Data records
>>>
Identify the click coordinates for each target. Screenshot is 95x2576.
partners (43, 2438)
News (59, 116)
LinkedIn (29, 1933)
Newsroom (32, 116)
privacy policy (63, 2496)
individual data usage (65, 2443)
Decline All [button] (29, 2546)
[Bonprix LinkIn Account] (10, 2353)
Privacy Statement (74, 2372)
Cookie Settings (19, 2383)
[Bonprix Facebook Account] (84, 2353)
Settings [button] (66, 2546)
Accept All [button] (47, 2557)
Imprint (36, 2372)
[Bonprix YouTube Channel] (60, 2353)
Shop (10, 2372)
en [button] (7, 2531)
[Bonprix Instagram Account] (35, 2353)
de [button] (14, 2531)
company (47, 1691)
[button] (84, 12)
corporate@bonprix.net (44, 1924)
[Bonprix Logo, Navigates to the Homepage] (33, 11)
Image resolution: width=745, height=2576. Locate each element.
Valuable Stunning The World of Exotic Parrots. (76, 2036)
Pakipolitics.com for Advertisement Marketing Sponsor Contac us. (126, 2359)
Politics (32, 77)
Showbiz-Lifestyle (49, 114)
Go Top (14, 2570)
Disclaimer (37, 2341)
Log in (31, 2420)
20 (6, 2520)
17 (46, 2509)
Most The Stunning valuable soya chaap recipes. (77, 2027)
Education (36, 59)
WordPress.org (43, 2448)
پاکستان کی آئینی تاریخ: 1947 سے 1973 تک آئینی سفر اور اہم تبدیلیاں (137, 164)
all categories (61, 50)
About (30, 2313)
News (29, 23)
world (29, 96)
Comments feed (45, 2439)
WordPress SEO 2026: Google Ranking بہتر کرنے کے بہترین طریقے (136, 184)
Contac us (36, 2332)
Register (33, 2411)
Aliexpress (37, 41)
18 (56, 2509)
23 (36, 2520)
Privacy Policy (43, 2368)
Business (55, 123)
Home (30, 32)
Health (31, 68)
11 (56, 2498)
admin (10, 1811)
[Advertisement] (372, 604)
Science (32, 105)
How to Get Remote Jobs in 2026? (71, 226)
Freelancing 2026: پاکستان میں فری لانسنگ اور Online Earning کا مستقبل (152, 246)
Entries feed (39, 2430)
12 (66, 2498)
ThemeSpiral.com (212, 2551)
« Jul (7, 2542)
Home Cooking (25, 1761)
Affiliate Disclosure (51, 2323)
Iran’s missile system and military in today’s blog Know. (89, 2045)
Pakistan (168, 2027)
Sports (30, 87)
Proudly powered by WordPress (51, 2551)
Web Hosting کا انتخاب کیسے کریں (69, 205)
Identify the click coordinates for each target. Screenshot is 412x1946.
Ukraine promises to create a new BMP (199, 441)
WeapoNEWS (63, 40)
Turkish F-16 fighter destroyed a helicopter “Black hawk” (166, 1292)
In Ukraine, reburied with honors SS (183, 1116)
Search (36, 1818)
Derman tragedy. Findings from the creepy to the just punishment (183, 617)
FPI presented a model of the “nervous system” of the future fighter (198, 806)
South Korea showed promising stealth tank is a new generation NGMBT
<<<
Goal of the exercise
The answer must be the full data, repeated word for word.

Exercise response
Identify the click coordinates for each target. Screenshot is 95x2576.
partners (43, 2438)
News (59, 116)
LinkedIn (29, 1933)
Newsroom (32, 116)
privacy policy (63, 2496)
individual data usage (65, 2443)
Decline All [button] (29, 2546)
[Bonprix LinkIn Account] (10, 2353)
Privacy Statement (74, 2372)
Cookie Settings (19, 2383)
[Bonprix Facebook Account] (84, 2353)
Settings [button] (66, 2546)
Accept All [button] (47, 2557)
Imprint (36, 2372)
[Bonprix YouTube Channel] (60, 2353)
Shop (10, 2372)
en [button] (7, 2531)
[Bonprix Instagram Account] (35, 2353)
de [button] (14, 2531)
company (47, 1691)
[button] (84, 12)
corporate@bonprix.net (44, 1924)
[Bonprix Logo, Navigates to the Homepage] (33, 11)
Image resolution: width=745, height=2576. Locate each element.
Valuable Stunning The World of Exotic Parrots. (76, 2036)
Pakipolitics.com for Advertisement Marketing Sponsor Contac us. (126, 2359)
Politics (32, 77)
Showbiz-Lifestyle (49, 114)
Go Top (14, 2570)
Disclaimer (37, 2341)
Log in (31, 2420)
20 (6, 2520)
17 (46, 2509)
Most The Stunning valuable soya chaap recipes. (77, 2027)
Education (36, 59)
WordPress.org (43, 2448)
پاکستان کی آئینی تاریخ: 1947 سے 1973 تک آئینی سفر اور اہم تبدیلیاں (137, 164)
all categories (61, 50)
About (30, 2313)
News (29, 23)
world (29, 96)
Comments feed (45, 2439)
WordPress SEO 2026: Google Ranking بہتر کرنے کے بہترین طریقے (136, 184)
Contac us (36, 2332)
Register (33, 2411)
Aliexpress (37, 41)
18 (56, 2509)
23 (36, 2520)
Privacy Policy (43, 2368)
Business (55, 123)
Home (30, 32)
Health (31, 68)
11 (56, 2498)
admin (10, 1811)
[Advertisement] (372, 604)
Science (32, 105)
How to Get Remote Jobs in 2026? (71, 226)
Freelancing 2026: پاکستان میں فری لانسنگ اور Online Earning کا مستقبل (152, 246)
Entries feed (39, 2430)
12 (66, 2498)
ThemeSpiral.com (212, 2551)
« Jul (7, 2542)
Home Cooking (25, 1761)
Affiliate Disclosure (51, 2323)
Iran’s missile system and military in today’s blog Know. (89, 2045)
Pakistan (168, 2027)
Sports (30, 87)
Proudly powered by WordPress (51, 2551)
Web Hosting کا انتخاب کیسے کریں (69, 205)
Identify the click coordinates for each target. Screenshot is 412x1946.
Ukraine promises to create a new BMP (199, 441)
WeapoNEWS (63, 40)
Turkish F-16 fighter destroyed a helicopter “Black hawk” (166, 1292)
In Ukraine, reburied with honors SS (183, 1116)
Search (36, 1818)
Derman tragedy. Findings from the creepy to the just punishment (183, 617)
FPI presented a model of the “nervous system” of the future fighter (198, 806)
South Korea showed promising stealth tank is a new generation NGMBT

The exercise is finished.